Em cena fica apenas Despina, a quem se junta agora Susanna. Susanna confessa-lhe que, ocasionalmente, tem pensamentos eróticos com Leporello, o que leva Despina a esfregar as mãos de contente. Entra, neste momento, Leporello vestido de Cherubino, pagem do Conde Almaviva, que vem proclamar o seu amor por Susanna, Despina, Marcellina, Konstanze, Marquesa Violante Onesti, Blondchen e todas as mulheres do mundo. Fígaro, vestido de jardineira, escuta atrás da porta e entra também, declarando-se a Despina na tentativa de a levar a não cobrar a dívida. Entra o Conde Almaviva que, através de uma carta anónima, tomou conhecimento da dívida de Fígaro e informa Susanna, que se retira lavada em lágrimas. Chega então o Paxá Selim acompanhado de Pedrillo e Blondchen, que pretende entregar a Fígaro. Ao ver o Conde Almaviva, reacende-se a discussão sobre a defunta Marquesa Violante Onesti. O Conde Almaviva canta a ária Der Hölle Rache kocht in meinem Herzen e chama o seu lacaio, Osmin. Alertado pela barafunda, entra novamente Tito Vespasiano. Entra também Papageno que, tendo-se enganado na ópera, sai pela janela. Seguidamente chega Antonio, o jardineiro alcoólico, que jura ter visto um pássaro com tamanho de homem a saltar pela janela. Chega também a Rainha da Noite, irmã de Despina, totalmente rebentada de mais uma noite a trabalhar no Elefante Branco. Entra então o sacerdote, Sarastro, que informa o Conde Almaviva da trama de Tito Vespasiano. Sabendo que tirará proveito daquela situação, o Conde Almaviva desmascara Fígaro e Despina pensa que este estava realmente interessado nela, pelo que o abraça imediatamente. Entra, então, Susanna, que entretanto tinha pedido dinheiro à mulher do Conde, Marcellina, para ajudar a pagar a dívida de Fígaro. Ao vê-lo abraçado a Despina, julga que este quebrou a promessa de casamento e atira-lhe com o dinheiro num acesso de raiva, como pagamento pelos seus "serviços" enquanto estavam juntos, cantando Questa donna conoscete?, seguindo-se a repreensão do coro com Di donna ignobile insultatore.

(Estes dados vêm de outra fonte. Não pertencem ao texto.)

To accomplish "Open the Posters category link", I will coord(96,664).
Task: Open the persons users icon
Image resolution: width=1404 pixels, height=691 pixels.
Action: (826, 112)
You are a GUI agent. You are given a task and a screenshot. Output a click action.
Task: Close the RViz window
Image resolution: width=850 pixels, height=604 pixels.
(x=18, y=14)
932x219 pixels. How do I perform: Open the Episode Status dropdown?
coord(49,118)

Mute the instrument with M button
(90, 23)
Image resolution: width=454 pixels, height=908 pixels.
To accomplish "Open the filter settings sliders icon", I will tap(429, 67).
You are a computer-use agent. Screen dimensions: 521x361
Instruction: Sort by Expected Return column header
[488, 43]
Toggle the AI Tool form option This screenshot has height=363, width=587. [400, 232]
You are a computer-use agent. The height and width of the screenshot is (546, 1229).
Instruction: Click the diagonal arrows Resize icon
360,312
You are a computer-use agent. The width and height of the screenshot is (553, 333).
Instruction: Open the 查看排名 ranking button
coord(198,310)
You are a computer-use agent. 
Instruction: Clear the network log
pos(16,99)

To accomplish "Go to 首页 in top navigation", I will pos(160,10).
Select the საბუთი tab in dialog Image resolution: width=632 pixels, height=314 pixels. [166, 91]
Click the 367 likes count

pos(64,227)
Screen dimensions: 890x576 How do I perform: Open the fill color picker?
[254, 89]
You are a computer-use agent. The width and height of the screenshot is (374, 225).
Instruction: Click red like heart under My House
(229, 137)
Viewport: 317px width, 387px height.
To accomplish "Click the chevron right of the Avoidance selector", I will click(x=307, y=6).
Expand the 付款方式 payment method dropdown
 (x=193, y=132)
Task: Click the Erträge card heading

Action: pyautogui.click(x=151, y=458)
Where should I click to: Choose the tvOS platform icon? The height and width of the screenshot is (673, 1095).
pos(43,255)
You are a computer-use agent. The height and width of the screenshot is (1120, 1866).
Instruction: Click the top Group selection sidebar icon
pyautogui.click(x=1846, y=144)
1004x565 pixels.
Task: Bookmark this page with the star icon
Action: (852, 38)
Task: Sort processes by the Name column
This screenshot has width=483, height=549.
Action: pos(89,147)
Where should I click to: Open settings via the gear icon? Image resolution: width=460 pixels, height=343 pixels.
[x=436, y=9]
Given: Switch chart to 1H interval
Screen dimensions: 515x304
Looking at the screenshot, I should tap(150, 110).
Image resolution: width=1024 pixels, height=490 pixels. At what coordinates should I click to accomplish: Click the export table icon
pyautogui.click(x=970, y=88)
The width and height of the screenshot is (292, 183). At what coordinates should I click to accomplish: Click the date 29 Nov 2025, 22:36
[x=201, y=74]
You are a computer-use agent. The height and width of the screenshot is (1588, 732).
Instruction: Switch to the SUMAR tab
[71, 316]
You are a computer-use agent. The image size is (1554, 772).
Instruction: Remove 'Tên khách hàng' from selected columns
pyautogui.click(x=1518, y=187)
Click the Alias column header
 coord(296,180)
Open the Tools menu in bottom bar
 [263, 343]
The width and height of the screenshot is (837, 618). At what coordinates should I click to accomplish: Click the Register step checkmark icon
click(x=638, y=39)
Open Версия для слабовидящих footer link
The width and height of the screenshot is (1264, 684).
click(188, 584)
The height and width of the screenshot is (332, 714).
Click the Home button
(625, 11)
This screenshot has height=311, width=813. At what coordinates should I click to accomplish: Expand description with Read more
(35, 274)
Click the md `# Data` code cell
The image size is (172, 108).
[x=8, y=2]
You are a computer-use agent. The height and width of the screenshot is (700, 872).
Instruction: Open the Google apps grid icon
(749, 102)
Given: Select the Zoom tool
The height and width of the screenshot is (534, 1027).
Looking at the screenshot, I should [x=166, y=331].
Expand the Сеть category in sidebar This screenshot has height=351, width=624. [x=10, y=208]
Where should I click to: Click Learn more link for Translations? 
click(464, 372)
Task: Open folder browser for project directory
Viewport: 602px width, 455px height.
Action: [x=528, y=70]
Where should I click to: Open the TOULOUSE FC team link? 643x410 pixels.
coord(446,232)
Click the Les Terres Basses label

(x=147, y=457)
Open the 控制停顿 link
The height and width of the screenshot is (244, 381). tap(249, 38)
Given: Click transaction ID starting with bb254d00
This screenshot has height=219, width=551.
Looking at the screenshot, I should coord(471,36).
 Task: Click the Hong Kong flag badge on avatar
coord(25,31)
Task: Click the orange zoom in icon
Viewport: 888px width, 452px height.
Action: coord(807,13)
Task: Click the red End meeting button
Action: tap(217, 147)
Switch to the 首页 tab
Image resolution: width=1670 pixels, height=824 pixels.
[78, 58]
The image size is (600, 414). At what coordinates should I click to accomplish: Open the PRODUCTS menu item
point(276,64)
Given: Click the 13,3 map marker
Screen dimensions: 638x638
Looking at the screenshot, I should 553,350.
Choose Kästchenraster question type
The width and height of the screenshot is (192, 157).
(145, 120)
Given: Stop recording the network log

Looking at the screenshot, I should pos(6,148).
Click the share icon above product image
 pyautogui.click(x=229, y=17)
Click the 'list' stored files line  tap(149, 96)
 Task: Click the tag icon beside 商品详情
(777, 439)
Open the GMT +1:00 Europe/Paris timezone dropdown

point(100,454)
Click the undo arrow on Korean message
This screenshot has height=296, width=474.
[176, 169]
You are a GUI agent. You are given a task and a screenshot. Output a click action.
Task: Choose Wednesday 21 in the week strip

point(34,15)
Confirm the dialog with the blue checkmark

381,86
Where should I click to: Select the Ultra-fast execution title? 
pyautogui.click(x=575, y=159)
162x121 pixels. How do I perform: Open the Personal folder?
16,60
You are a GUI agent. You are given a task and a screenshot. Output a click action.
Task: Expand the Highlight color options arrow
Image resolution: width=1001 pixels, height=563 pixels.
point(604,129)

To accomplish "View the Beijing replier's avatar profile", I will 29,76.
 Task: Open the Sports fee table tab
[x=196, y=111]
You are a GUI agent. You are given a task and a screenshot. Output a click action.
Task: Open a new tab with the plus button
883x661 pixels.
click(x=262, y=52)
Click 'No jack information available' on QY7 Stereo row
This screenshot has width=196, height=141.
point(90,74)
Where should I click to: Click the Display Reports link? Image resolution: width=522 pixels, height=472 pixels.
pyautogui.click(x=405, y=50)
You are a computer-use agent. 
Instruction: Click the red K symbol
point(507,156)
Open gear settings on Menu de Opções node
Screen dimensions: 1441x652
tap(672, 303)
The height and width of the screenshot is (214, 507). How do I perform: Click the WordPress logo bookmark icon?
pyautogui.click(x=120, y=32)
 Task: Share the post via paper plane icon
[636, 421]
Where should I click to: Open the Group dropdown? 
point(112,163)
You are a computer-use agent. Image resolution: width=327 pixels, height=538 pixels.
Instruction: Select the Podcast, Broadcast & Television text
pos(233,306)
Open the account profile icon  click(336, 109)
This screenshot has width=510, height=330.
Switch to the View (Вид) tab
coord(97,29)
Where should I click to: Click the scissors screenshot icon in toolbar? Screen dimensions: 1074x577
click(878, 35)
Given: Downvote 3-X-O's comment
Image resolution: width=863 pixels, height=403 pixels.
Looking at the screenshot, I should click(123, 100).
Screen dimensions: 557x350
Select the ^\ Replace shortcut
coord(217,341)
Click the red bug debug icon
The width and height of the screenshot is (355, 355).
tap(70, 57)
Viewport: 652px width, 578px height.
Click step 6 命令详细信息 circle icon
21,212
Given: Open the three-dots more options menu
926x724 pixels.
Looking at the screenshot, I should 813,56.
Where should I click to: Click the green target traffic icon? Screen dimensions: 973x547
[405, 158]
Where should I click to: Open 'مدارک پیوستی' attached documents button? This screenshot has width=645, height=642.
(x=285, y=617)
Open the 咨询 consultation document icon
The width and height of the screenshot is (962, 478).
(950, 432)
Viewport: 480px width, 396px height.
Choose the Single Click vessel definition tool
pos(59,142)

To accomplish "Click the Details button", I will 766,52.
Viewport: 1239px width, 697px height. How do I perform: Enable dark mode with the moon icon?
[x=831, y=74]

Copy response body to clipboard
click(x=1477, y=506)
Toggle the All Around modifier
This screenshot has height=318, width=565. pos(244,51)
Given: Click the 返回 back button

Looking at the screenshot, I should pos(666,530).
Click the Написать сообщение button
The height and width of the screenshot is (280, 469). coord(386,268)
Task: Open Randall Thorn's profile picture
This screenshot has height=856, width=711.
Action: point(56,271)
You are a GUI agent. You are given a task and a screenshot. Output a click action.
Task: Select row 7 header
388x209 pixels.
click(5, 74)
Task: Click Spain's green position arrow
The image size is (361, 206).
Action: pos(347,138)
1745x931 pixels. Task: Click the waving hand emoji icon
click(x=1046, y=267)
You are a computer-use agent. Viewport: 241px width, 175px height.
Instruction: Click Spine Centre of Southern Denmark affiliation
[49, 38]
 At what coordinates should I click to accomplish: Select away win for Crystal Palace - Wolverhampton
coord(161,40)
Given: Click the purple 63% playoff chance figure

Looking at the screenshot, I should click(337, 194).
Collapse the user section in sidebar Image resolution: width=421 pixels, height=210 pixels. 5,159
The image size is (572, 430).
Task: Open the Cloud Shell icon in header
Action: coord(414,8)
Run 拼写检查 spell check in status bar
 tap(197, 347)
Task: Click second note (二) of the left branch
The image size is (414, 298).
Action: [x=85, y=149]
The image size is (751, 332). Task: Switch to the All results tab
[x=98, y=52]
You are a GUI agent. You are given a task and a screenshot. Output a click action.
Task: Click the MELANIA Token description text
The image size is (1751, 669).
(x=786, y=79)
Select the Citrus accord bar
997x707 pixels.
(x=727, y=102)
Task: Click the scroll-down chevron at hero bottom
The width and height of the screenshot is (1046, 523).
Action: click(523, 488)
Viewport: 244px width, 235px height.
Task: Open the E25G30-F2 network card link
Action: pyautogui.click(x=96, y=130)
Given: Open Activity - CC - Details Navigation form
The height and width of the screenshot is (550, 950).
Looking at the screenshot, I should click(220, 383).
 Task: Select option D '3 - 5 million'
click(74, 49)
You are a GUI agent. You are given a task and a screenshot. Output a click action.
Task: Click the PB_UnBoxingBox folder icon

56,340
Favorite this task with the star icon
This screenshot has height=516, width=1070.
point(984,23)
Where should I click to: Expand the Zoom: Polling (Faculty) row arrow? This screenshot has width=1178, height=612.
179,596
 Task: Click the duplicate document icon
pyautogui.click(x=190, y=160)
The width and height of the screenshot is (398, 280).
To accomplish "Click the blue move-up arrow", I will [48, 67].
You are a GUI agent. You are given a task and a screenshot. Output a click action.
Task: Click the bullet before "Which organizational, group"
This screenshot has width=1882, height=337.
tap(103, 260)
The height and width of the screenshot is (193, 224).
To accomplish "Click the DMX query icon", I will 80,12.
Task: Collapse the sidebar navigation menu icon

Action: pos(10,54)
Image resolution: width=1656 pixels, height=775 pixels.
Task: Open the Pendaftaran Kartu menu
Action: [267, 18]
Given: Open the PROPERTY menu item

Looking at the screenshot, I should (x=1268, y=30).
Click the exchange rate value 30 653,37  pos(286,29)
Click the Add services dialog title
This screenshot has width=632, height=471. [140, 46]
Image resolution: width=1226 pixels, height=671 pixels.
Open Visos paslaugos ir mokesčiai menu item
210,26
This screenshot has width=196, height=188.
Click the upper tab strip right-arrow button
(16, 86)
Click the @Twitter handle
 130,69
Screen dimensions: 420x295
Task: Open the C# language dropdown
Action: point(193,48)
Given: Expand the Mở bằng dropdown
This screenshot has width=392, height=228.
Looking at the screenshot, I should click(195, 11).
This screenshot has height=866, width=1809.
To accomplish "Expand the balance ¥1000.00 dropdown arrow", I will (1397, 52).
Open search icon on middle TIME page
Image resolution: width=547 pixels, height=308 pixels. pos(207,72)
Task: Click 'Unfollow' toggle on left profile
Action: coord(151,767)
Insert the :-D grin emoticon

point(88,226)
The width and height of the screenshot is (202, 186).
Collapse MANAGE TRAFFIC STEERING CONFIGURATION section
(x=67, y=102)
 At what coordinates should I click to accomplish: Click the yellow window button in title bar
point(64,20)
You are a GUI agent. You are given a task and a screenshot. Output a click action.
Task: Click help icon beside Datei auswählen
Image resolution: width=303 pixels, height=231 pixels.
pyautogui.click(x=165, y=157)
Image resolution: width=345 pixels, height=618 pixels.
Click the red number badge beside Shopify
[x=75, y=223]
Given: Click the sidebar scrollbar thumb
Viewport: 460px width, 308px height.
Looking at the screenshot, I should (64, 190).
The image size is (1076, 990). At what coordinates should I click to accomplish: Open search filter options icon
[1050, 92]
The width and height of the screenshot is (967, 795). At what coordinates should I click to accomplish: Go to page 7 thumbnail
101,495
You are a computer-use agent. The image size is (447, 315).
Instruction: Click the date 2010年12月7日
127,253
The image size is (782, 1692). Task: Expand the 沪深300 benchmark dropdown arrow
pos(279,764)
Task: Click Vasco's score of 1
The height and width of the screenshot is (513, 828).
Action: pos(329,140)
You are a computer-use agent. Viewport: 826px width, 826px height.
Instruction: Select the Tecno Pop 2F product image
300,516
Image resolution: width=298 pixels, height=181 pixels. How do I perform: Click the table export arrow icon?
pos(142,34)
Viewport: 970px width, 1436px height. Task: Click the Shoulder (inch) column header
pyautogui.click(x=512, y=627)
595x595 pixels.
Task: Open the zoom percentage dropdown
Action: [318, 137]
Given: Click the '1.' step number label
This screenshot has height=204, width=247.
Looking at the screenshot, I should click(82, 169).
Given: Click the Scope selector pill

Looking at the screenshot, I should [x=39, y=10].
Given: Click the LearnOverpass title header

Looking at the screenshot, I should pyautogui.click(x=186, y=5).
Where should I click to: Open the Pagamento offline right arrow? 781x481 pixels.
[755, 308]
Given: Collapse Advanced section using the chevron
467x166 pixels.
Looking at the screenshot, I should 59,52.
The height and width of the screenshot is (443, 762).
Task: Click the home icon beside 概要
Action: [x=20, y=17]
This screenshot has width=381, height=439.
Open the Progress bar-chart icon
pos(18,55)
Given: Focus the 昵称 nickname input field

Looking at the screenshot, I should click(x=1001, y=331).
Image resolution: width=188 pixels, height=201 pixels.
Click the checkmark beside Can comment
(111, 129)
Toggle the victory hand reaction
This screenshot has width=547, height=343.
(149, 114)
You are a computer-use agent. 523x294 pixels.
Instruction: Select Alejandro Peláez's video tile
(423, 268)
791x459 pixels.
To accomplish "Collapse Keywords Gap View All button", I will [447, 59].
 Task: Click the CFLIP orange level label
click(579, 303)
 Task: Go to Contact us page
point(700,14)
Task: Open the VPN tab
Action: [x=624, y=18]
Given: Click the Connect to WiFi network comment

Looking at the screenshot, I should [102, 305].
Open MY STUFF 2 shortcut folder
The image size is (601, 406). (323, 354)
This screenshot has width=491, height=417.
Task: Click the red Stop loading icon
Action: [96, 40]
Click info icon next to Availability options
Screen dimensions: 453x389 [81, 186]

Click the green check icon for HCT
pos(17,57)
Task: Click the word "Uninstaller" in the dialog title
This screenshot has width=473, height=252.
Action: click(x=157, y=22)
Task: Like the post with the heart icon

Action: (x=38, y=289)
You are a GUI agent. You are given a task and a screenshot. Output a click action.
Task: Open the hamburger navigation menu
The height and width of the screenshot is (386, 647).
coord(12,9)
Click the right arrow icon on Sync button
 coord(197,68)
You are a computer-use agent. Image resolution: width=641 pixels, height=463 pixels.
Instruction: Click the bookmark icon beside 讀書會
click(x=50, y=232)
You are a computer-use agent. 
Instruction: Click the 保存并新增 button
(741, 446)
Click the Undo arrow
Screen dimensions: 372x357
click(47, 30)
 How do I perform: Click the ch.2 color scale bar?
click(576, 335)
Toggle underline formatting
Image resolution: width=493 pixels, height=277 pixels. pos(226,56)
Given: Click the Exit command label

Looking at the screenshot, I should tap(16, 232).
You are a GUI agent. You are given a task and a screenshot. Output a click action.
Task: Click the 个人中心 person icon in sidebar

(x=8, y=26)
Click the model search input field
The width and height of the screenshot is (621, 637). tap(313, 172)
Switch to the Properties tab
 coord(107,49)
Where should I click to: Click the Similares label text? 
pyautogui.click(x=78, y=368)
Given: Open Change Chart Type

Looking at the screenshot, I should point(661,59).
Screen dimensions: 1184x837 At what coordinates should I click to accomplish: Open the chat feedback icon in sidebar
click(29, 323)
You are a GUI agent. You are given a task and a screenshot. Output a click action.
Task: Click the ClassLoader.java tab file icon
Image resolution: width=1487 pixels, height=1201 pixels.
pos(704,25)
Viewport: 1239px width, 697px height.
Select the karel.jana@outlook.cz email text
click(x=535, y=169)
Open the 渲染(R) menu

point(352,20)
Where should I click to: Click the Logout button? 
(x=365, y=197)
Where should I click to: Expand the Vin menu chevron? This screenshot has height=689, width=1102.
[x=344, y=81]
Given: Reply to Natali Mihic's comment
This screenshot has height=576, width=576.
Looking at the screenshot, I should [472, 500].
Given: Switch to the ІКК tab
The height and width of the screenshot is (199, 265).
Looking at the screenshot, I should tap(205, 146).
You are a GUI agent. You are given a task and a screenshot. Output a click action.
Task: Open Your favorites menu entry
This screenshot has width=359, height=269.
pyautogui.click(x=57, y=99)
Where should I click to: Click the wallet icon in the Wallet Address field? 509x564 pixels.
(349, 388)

Entretanto chega ainda Marcellina, que não faz a mínima ideia do que se está a passar, e por isso pergunta a Idomeneo, rei de Creta, o que está a acontecer, mas este responde que acabou de chegar e também ainda não sabe nada... Os ânimos exaltam-se e o Conde Almaviva tenta bater no Paxá Selim, mas falha e acerta na esposa, Marcellina, que tomba para cima de Idomeneo, desfalecida. Ao aproximar-se da esposa, o Conde desequilibra-se e rola contra os pés de Pedrillo, que cai e arranca a saia a Blondchen. Isto leva a que Leporello/Cherubino, que proclama o seu amor por todas as mulheres, se atire para cima de Blondchen, tropeçando no Paxá Selim e caindo contra Osmin que se desequilibra e cai, esmagando o pé de Idomeneo. Susanna lança um grito histérico que toda a gente ignora, Fígaro boceja mas logo leva um calduço de Sarastro. Entretanto alguém vai dar com a Rainha da Noite e o jardineiro alcoólico a comerem-se numa casa de banho. Chegam, entretanto, as Valquírias, amigas da Rainha da Noite, que as convidou para uma orgia cavalgante com o jardineiro.